----- Material supplied
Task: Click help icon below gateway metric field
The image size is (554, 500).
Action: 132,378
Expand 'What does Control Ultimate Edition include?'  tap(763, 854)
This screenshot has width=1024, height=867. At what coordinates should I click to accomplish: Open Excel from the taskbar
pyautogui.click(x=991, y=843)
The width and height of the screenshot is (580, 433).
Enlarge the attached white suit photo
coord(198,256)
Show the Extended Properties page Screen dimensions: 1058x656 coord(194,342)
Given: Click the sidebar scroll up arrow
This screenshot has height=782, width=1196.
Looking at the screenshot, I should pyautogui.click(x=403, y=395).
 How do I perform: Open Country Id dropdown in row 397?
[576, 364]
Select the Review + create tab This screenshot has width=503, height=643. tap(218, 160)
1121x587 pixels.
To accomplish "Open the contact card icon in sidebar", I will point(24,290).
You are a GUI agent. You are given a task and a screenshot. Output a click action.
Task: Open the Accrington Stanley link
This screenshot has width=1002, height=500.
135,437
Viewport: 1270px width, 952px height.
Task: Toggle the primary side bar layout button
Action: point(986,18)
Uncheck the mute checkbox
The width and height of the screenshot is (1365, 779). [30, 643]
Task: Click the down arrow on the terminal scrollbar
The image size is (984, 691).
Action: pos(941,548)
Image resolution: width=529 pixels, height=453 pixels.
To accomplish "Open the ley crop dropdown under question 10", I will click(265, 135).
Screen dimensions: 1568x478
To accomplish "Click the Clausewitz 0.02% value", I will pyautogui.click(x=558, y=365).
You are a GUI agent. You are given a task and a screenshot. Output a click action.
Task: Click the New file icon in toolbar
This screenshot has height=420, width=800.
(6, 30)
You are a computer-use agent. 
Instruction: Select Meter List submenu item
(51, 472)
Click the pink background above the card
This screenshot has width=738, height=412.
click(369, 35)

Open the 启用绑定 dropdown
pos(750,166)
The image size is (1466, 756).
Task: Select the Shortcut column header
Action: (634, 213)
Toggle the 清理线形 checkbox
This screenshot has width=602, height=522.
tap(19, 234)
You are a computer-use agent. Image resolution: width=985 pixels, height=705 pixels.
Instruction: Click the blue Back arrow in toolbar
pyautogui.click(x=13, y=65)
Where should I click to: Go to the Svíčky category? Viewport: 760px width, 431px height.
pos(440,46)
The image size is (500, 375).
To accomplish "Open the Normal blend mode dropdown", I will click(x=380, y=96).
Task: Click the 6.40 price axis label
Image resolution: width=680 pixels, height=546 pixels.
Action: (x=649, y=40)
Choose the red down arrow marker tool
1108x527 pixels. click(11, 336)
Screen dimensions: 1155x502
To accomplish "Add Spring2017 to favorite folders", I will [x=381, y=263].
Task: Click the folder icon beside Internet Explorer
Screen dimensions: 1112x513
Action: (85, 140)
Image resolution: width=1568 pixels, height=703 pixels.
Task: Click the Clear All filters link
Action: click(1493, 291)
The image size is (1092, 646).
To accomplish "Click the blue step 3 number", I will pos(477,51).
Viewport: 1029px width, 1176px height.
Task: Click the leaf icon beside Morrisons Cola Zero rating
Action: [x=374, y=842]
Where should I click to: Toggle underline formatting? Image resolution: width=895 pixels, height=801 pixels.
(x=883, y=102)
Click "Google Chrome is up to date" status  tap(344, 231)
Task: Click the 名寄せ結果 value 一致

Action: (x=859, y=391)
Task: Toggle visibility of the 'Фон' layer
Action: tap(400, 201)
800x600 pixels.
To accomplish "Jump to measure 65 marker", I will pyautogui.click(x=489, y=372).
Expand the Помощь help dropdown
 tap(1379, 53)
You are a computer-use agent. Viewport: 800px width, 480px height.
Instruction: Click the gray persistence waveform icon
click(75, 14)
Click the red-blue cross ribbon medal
----------
* How to complete this task: Copy the records above exactly, from the first line through the line containing "Show the Extended", and include nothing else.

* Exercise output:
Task: Click help icon below gateway metric field
The image size is (554, 500).
Action: 132,378
Expand 'What does Control Ultimate Edition include?'  tap(763, 854)
This screenshot has width=1024, height=867. At what coordinates should I click to accomplish: Open Excel from the taskbar
pyautogui.click(x=991, y=843)
The width and height of the screenshot is (580, 433).
Enlarge the attached white suit photo
coord(198,256)
Show the Extended Properties page Screen dimensions: 1058x656 coord(194,342)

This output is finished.